### Exercise goal
Repeat the data below word for word.

Saved entries
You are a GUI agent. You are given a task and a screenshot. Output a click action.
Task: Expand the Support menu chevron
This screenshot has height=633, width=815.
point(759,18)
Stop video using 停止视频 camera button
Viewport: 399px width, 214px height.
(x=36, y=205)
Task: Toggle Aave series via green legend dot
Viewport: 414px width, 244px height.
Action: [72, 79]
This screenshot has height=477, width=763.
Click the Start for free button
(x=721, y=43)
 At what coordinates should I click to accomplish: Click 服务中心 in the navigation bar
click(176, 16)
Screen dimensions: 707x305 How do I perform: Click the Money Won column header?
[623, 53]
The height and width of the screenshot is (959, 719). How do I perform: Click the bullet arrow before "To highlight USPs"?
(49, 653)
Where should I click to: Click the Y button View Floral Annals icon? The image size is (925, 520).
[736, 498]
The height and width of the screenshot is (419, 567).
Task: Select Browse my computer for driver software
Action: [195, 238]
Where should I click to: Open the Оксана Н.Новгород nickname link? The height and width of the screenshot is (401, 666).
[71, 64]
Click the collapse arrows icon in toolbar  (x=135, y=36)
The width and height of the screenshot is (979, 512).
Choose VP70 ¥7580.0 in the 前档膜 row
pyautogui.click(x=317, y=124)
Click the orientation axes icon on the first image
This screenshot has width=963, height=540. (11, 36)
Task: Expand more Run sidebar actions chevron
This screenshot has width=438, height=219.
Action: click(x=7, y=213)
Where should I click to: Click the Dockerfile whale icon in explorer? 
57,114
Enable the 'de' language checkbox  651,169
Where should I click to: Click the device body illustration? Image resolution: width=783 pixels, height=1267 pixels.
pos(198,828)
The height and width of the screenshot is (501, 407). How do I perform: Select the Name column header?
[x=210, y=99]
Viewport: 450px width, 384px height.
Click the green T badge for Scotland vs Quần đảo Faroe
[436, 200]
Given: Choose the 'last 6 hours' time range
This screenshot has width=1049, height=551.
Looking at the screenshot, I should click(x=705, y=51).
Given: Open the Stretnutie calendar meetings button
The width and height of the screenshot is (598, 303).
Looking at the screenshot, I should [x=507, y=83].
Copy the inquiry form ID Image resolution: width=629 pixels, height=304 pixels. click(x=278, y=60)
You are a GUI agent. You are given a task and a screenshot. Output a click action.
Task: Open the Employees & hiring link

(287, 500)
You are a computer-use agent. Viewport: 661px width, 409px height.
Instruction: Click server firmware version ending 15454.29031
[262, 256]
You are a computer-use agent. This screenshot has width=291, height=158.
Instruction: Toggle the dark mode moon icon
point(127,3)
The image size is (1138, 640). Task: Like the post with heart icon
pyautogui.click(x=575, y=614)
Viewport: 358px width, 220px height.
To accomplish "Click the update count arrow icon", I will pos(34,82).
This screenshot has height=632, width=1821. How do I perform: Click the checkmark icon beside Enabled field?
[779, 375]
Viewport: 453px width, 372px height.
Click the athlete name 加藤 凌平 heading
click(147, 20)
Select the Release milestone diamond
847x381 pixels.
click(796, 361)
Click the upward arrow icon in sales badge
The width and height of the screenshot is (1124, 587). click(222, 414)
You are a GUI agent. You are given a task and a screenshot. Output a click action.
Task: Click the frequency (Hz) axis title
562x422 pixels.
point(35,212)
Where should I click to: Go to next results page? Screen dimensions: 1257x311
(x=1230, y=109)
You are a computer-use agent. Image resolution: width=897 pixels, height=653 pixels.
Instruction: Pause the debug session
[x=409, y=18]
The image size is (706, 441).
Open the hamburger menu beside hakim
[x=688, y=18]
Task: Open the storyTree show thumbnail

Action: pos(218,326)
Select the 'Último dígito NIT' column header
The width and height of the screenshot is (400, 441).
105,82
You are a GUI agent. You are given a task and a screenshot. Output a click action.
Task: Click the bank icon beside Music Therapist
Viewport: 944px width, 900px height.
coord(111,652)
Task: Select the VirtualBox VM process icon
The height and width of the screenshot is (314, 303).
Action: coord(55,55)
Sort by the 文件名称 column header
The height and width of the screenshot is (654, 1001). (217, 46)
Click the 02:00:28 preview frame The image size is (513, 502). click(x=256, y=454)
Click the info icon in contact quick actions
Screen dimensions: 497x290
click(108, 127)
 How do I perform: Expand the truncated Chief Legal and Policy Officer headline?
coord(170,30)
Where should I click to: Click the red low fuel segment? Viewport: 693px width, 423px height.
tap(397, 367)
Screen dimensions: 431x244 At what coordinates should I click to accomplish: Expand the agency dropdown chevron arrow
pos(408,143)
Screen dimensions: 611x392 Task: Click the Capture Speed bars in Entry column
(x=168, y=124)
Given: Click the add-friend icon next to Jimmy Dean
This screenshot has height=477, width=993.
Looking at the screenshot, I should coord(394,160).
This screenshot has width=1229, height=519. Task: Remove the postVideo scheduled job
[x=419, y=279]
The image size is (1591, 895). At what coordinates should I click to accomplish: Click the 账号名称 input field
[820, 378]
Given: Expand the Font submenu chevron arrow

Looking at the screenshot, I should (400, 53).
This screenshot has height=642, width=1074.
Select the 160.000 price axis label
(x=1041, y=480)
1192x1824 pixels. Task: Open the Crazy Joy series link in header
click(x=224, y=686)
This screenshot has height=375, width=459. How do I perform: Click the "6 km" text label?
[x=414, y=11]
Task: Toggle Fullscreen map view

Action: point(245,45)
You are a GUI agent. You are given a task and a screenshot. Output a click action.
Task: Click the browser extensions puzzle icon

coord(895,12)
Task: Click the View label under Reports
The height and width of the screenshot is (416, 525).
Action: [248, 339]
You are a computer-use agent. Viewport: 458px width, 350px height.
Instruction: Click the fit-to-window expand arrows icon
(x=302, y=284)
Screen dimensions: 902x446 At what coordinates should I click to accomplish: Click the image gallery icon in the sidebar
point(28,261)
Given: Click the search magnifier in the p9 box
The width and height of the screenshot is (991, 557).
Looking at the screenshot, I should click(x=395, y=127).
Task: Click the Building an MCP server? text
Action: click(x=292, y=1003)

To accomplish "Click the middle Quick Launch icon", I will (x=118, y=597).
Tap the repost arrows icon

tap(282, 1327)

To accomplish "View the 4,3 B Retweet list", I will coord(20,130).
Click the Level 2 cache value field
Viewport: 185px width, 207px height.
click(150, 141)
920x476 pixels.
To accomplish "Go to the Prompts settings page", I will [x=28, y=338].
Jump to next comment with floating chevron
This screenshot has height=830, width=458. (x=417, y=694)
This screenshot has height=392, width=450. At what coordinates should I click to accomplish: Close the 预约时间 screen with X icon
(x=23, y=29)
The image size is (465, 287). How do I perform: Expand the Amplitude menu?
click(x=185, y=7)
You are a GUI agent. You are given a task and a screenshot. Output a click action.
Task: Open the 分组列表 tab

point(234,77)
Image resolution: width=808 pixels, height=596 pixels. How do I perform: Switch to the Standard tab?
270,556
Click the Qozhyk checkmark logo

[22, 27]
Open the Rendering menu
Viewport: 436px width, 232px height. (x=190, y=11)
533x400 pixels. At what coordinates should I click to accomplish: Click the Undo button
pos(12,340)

### Exercise solution
You are a GUI agent. You are given a task and a screenshot. Output a click action.
Task: Expand the Support menu chevron
This screenshot has height=633, width=815.
point(759,18)
Stop video using 停止视频 camera button
Viewport: 399px width, 214px height.
(x=36, y=205)
Task: Toggle Aave series via green legend dot
Viewport: 414px width, 244px height.
Action: [72, 79]
This screenshot has height=477, width=763.
Click the Start for free button
(x=721, y=43)
 At what coordinates should I click to accomplish: Click 服务中心 in the navigation bar
click(176, 16)
Screen dimensions: 707x305 How do I perform: Click the Money Won column header?
[623, 53]
The height and width of the screenshot is (959, 719). How do I perform: Click the bullet arrow before "To highlight USPs"?
(49, 653)
Where should I click to: Click the Y button View Floral Annals icon? The image size is (925, 520).
[736, 498]
The height and width of the screenshot is (419, 567).
Task: Select Browse my computer for driver software
Action: [195, 238]
Where should I click to: Open the Оксана Н.Новгород nickname link? The height and width of the screenshot is (401, 666).
[71, 64]
Click the collapse arrows icon in toolbar  (x=135, y=36)
The width and height of the screenshot is (979, 512).
Choose VP70 ¥7580.0 in the 前档膜 row
pyautogui.click(x=317, y=124)
Click the orientation axes icon on the first image
This screenshot has width=963, height=540. (11, 36)
Task: Expand more Run sidebar actions chevron
This screenshot has width=438, height=219.
Action: click(x=7, y=213)
Where should I click to: Click the Dockerfile whale icon in explorer? 
57,114
Enable the 'de' language checkbox  651,169
Where should I click to: Click the device body illustration? Image resolution: width=783 pixels, height=1267 pixels.
pos(198,828)
The height and width of the screenshot is (501, 407). How do I perform: Select the Name column header?
[x=210, y=99]
Viewport: 450px width, 384px height.
Click the green T badge for Scotland vs Quần đảo Faroe
[436, 200]
Given: Choose the 'last 6 hours' time range
This screenshot has width=1049, height=551.
Looking at the screenshot, I should click(x=705, y=51).
Given: Open the Stretnutie calendar meetings button
The width and height of the screenshot is (598, 303).
Looking at the screenshot, I should [x=507, y=83].
Copy the inquiry form ID Image resolution: width=629 pixels, height=304 pixels. click(x=278, y=60)
You are a GUI agent. You are given a task and a screenshot. Output a click action.
Task: Open the Employees & hiring link

(287, 500)
You are a computer-use agent. Viewport: 661px width, 409px height.
Instruction: Click server firmware version ending 15454.29031
[262, 256]
You are a computer-use agent. This screenshot has width=291, height=158.
Instruction: Toggle the dark mode moon icon
point(127,3)
The image size is (1138, 640). Task: Like the post with heart icon
pyautogui.click(x=575, y=614)
Viewport: 358px width, 220px height.
To accomplish "Click the update count arrow icon", I will pos(34,82).
This screenshot has height=632, width=1821. How do I perform: Click the checkmark icon beside Enabled field?
[779, 375]
Viewport: 453px width, 372px height.
Click the athlete name 加藤 凌平 heading
click(147, 20)
Select the Release milestone diamond
847x381 pixels.
click(796, 361)
Click the upward arrow icon in sales badge
The width and height of the screenshot is (1124, 587). click(222, 414)
You are a GUI agent. You are given a task and a screenshot. Output a click action.
Task: Click the frequency (Hz) axis title
562x422 pixels.
point(35,212)
Where should I click to: Go to next results page? Screen dimensions: 1257x311
(x=1230, y=109)
You are a computer-use agent. Image resolution: width=897 pixels, height=653 pixels.
Instruction: Pause the debug session
[x=409, y=18]
The image size is (706, 441).
Open the hamburger menu beside hakim
[x=688, y=18]
Task: Open the storyTree show thumbnail

Action: pos(218,326)
Select the 'Último dígito NIT' column header
The width and height of the screenshot is (400, 441).
105,82
You are a GUI agent. You are given a task and a screenshot. Output a click action.
Task: Click the bank icon beside Music Therapist
Viewport: 944px width, 900px height.
coord(111,652)
Task: Select the VirtualBox VM process icon
The height and width of the screenshot is (314, 303).
Action: coord(55,55)
Sort by the 文件名称 column header
The height and width of the screenshot is (654, 1001). (217, 46)
Click the 02:00:28 preview frame The image size is (513, 502). click(x=256, y=454)
Click the info icon in contact quick actions
Screen dimensions: 497x290
click(108, 127)
 How do I perform: Expand the truncated Chief Legal and Policy Officer headline?
coord(170,30)
Where should I click to: Click the red low fuel segment? Viewport: 693px width, 423px height.
tap(397, 367)
Screen dimensions: 431x244 At what coordinates should I click to accomplish: Expand the agency dropdown chevron arrow
pos(408,143)
Screen dimensions: 611x392 Task: Click the Capture Speed bars in Entry column
(x=168, y=124)
Given: Click the add-friend icon next to Jimmy Dean
This screenshot has height=477, width=993.
Looking at the screenshot, I should coord(394,160).
This screenshot has width=1229, height=519. Task: Remove the postVideo scheduled job
[x=419, y=279]
The image size is (1591, 895). At what coordinates should I click to accomplish: Click the 账号名称 input field
[820, 378]
Given: Expand the Font submenu chevron arrow

Looking at the screenshot, I should (400, 53).
This screenshot has height=642, width=1074.
Select the 160.000 price axis label
(x=1041, y=480)
1192x1824 pixels. Task: Open the Crazy Joy series link in header
click(x=224, y=686)
This screenshot has height=375, width=459. How do I perform: Click the "6 km" text label?
[x=414, y=11]
Task: Toggle Fullscreen map view

Action: point(245,45)
You are a GUI agent. You are given a task and a screenshot. Output a click action.
Task: Click the browser extensions puzzle icon

coord(895,12)
Task: Click the View label under Reports
The height and width of the screenshot is (416, 525).
Action: [248, 339]
You are a computer-use agent. Viewport: 458px width, 350px height.
Instruction: Click the fit-to-window expand arrows icon
(x=302, y=284)
Screen dimensions: 902x446 At what coordinates should I click to accomplish: Click the image gallery icon in the sidebar
point(28,261)
Given: Click the search magnifier in the p9 box
The width and height of the screenshot is (991, 557).
Looking at the screenshot, I should click(x=395, y=127).
Task: Click the Building an MCP server? text
Action: click(x=292, y=1003)

To accomplish "Click the middle Quick Launch icon", I will (x=118, y=597).
Tap the repost arrows icon

tap(282, 1327)

To accomplish "View the 4,3 B Retweet list", I will coord(20,130).
Click the Level 2 cache value field
Viewport: 185px width, 207px height.
click(150, 141)
920x476 pixels.
To accomplish "Go to the Prompts settings page", I will [x=28, y=338].
Jump to next comment with floating chevron
This screenshot has height=830, width=458. (x=417, y=694)
This screenshot has height=392, width=450. At what coordinates should I click to accomplish: Close the 预约时间 screen with X icon
(x=23, y=29)
The image size is (465, 287). How do I perform: Expand the Amplitude menu?
click(x=185, y=7)
You are a GUI agent. You are given a task and a screenshot. Output a click action.
Task: Open the 分组列表 tab

point(234,77)
Image resolution: width=808 pixels, height=596 pixels. How do I perform: Switch to the Standard tab?
270,556
Click the Qozhyk checkmark logo

[22, 27]
Open the Rendering menu
Viewport: 436px width, 232px height. (x=190, y=11)
533x400 pixels. At what coordinates should I click to accomplish: Click the Undo button
pos(12,340)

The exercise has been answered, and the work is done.